Stored data entries:
───

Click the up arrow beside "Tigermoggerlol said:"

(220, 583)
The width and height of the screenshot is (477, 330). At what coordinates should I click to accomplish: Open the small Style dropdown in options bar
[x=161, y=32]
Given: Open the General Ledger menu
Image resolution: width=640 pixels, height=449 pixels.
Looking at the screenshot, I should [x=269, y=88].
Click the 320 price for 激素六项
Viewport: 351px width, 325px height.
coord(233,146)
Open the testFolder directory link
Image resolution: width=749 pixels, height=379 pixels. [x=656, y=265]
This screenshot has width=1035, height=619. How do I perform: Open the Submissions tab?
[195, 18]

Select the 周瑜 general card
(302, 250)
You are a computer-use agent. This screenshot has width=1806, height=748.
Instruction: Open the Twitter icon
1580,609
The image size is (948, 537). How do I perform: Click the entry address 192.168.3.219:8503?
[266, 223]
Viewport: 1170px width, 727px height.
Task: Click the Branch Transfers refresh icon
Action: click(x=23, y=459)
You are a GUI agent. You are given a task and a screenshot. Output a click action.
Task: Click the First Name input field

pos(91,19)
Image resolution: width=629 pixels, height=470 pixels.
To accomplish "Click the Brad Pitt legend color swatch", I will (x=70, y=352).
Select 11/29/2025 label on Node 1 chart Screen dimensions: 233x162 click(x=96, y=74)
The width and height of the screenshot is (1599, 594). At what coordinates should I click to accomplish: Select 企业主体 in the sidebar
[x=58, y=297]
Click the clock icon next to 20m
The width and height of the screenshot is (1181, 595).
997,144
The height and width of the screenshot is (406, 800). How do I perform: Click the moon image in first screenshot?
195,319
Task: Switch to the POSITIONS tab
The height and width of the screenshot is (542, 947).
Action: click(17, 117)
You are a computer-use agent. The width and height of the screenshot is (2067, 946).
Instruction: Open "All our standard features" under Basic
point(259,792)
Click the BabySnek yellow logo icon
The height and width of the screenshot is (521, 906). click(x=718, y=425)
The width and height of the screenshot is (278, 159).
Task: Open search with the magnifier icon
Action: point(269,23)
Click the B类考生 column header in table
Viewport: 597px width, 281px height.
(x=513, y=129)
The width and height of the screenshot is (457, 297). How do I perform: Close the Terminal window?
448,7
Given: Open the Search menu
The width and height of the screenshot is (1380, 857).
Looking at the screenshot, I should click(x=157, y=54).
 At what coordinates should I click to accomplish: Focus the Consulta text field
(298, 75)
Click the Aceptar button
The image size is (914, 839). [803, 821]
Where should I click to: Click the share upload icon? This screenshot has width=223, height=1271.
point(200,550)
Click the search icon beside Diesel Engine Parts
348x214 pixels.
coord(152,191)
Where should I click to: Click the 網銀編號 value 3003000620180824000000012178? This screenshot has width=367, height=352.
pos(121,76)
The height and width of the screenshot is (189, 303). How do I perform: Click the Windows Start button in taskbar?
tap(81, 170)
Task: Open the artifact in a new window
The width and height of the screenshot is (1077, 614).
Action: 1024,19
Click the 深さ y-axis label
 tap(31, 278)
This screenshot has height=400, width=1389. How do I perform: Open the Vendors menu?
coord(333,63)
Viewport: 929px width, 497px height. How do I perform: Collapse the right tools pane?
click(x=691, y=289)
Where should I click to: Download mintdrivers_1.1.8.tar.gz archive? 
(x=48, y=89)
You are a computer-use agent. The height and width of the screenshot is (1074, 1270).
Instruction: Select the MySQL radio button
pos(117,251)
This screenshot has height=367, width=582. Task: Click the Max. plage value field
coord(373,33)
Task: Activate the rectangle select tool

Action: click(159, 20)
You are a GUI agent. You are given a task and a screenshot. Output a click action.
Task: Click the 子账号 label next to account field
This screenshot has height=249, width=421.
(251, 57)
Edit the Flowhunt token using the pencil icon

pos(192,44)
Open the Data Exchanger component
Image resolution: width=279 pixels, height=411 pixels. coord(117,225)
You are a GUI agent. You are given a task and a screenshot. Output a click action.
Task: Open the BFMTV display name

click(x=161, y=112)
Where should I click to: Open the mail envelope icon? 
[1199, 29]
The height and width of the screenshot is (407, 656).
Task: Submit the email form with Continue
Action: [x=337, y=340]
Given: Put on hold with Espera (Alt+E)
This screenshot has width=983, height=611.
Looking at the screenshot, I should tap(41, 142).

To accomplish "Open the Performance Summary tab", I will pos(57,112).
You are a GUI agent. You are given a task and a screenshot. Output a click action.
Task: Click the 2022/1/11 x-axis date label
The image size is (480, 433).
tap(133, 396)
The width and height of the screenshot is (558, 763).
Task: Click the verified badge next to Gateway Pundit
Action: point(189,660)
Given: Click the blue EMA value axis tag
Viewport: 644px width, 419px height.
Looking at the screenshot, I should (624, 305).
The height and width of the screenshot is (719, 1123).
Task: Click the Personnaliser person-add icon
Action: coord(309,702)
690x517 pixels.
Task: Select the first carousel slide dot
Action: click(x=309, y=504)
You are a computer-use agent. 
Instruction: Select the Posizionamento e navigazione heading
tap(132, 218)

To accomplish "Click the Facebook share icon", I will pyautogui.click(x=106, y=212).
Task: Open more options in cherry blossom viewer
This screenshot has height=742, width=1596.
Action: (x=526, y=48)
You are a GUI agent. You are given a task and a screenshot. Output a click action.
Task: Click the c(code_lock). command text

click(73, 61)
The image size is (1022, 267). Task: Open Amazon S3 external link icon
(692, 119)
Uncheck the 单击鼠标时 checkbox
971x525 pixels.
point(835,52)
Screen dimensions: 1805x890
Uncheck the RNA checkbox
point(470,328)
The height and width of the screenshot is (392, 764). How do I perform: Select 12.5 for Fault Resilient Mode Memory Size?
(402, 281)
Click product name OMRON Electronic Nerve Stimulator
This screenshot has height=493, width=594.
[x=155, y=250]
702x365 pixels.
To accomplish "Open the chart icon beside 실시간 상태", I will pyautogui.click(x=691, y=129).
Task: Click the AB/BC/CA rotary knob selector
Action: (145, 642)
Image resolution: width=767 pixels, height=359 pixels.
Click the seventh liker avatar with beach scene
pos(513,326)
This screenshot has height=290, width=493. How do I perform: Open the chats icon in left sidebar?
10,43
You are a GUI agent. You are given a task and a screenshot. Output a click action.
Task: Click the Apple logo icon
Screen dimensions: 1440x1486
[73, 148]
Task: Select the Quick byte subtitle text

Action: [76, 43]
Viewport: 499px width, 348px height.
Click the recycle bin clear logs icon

───

▶ REQUIRED TASK
Write out all of the records again, swapping every "sidebar" for "side panel" and leaving everything else as it stands.

▶ COMPLETE OUTPUT
Click the up arrow beside "Tigermoggerlol said:"

(220, 583)
The width and height of the screenshot is (477, 330). At what coordinates should I click to accomplish: Open the small Style dropdown in options bar
[x=161, y=32]
Given: Open the General Ledger menu
Image resolution: width=640 pixels, height=449 pixels.
Looking at the screenshot, I should [x=269, y=88].
Click the 320 price for 激素六项
Viewport: 351px width, 325px height.
coord(233,146)
Open the testFolder directory link
Image resolution: width=749 pixels, height=379 pixels. [x=656, y=265]
This screenshot has width=1035, height=619. How do I perform: Open the Submissions tab?
[195, 18]

Select the 周瑜 general card
(302, 250)
You are a computer-use agent. This screenshot has width=1806, height=748.
Instruction: Open the Twitter icon
1580,609
The image size is (948, 537). How do I perform: Click the entry address 192.168.3.219:8503?
[266, 223]
Viewport: 1170px width, 727px height.
Task: Click the Branch Transfers refresh icon
Action: click(x=23, y=459)
You are a GUI agent. You are given a task and a screenshot. Output a click action.
Task: Click the First Name input field

pos(91,19)
Image resolution: width=629 pixels, height=470 pixels.
To accomplish "Click the Brad Pitt legend color swatch", I will (x=70, y=352).
Select 11/29/2025 label on Node 1 chart Screen dimensions: 233x162 click(x=96, y=74)
The width and height of the screenshot is (1599, 594). At what coordinates should I click to accomplish: Select 企业主体 in the side panel
[x=58, y=297]
Click the clock icon next to 20m
The width and height of the screenshot is (1181, 595).
997,144
The height and width of the screenshot is (406, 800). How do I perform: Click the moon image in first screenshot?
195,319
Task: Switch to the POSITIONS tab
The height and width of the screenshot is (542, 947).
Action: click(17, 117)
You are a computer-use agent. The width and height of the screenshot is (2067, 946).
Instruction: Open "All our standard features" under Basic
point(259,792)
Click the BabySnek yellow logo icon
The height and width of the screenshot is (521, 906). click(x=718, y=425)
The width and height of the screenshot is (278, 159).
Task: Open search with the magnifier icon
Action: point(269,23)
Click the B类考生 column header in table
Viewport: 597px width, 281px height.
(x=513, y=129)
The width and height of the screenshot is (457, 297). How do I perform: Close the Terminal window?
448,7
Given: Open the Search menu
The width and height of the screenshot is (1380, 857).
Looking at the screenshot, I should click(x=157, y=54).
 At what coordinates should I click to accomplish: Focus the Consulta text field
(298, 75)
Click the Aceptar button
The image size is (914, 839). [803, 821]
Where should I click to: Click the share upload icon? This screenshot has width=223, height=1271.
point(200,550)
Click the search icon beside Diesel Engine Parts
348x214 pixels.
coord(152,191)
Where should I click to: Click the 網銀編號 value 3003000620180824000000012178? This screenshot has width=367, height=352.
pos(121,76)
The height and width of the screenshot is (189, 303). How do I perform: Click the Windows Start button in taskbar?
tap(81, 170)
Task: Open the artifact in a new window
The width and height of the screenshot is (1077, 614).
Action: 1024,19
Click the 深さ y-axis label
 tap(31, 278)
This screenshot has height=400, width=1389. How do I perform: Open the Vendors menu?
coord(333,63)
Viewport: 929px width, 497px height. How do I perform: Collapse the right tools pane?
click(x=691, y=289)
Where should I click to: Download mintdrivers_1.1.8.tar.gz archive? 
(x=48, y=89)
You are a computer-use agent. The height and width of the screenshot is (1074, 1270).
Instruction: Select the MySQL radio button
pos(117,251)
This screenshot has height=367, width=582. Task: Click the Max. plage value field
coord(373,33)
Task: Activate the rectangle select tool

Action: click(159, 20)
You are a GUI agent. You are given a task and a screenshot. Output a click action.
Task: Click the 子账号 label next to account field
This screenshot has height=249, width=421.
(251, 57)
Edit the Flowhunt token using the pencil icon

pos(192,44)
Open the Data Exchanger component
Image resolution: width=279 pixels, height=411 pixels. coord(117,225)
You are a GUI agent. You are given a task and a screenshot. Output a click action.
Task: Open the BFMTV display name

click(x=161, y=112)
Where should I click to: Open the mail envelope icon? 
[1199, 29]
The height and width of the screenshot is (407, 656).
Task: Submit the email form with Continue
Action: [x=337, y=340]
Given: Put on hold with Espera (Alt+E)
This screenshot has width=983, height=611.
Looking at the screenshot, I should tap(41, 142).

To accomplish "Open the Performance Summary tab", I will pos(57,112).
You are a GUI agent. You are given a task and a screenshot. Output a click action.
Task: Click the 2022/1/11 x-axis date label
The image size is (480, 433).
tap(133, 396)
The width and height of the screenshot is (558, 763).
Task: Click the verified badge next to Gateway Pundit
Action: point(189,660)
Given: Click the blue EMA value axis tag
Viewport: 644px width, 419px height.
Looking at the screenshot, I should (624, 305).
The height and width of the screenshot is (719, 1123).
Task: Click the Personnaliser person-add icon
Action: coord(309,702)
690x517 pixels.
Task: Select the first carousel slide dot
Action: click(x=309, y=504)
You are a computer-use agent. 
Instruction: Select the Posizionamento e navigazione heading
tap(132, 218)

To accomplish "Click the Facebook share icon", I will pyautogui.click(x=106, y=212).
Task: Open more options in cherry blossom viewer
This screenshot has height=742, width=1596.
Action: (x=526, y=48)
You are a GUI agent. You are given a task and a screenshot. Output a click action.
Task: Click the c(code_lock). command text

click(73, 61)
The image size is (1022, 267). Task: Open Amazon S3 external link icon
(692, 119)
Uncheck the 单击鼠标时 checkbox
971x525 pixels.
point(835,52)
Screen dimensions: 1805x890
Uncheck the RNA checkbox
point(470,328)
The height and width of the screenshot is (392, 764). How do I perform: Select 12.5 for Fault Resilient Mode Memory Size?
(402, 281)
Click product name OMRON Electronic Nerve Stimulator
This screenshot has height=493, width=594.
[x=155, y=250]
702x365 pixels.
To accomplish "Open the chart icon beside 실시간 상태", I will pyautogui.click(x=691, y=129).
Task: Click the AB/BC/CA rotary knob selector
Action: (145, 642)
Image resolution: width=767 pixels, height=359 pixels.
Click the seventh liker avatar with beach scene
pos(513,326)
This screenshot has height=290, width=493. How do I perform: Open the chats icon in left side panel?
10,43
You are a GUI agent. You are given a task and a screenshot. Output a click action.
Task: Click the Apple logo icon
Screen dimensions: 1440x1486
[73, 148]
Task: Select the Quick byte subtitle text

Action: [76, 43]
Viewport: 499px width, 348px height.
Click the recycle bin clear logs icon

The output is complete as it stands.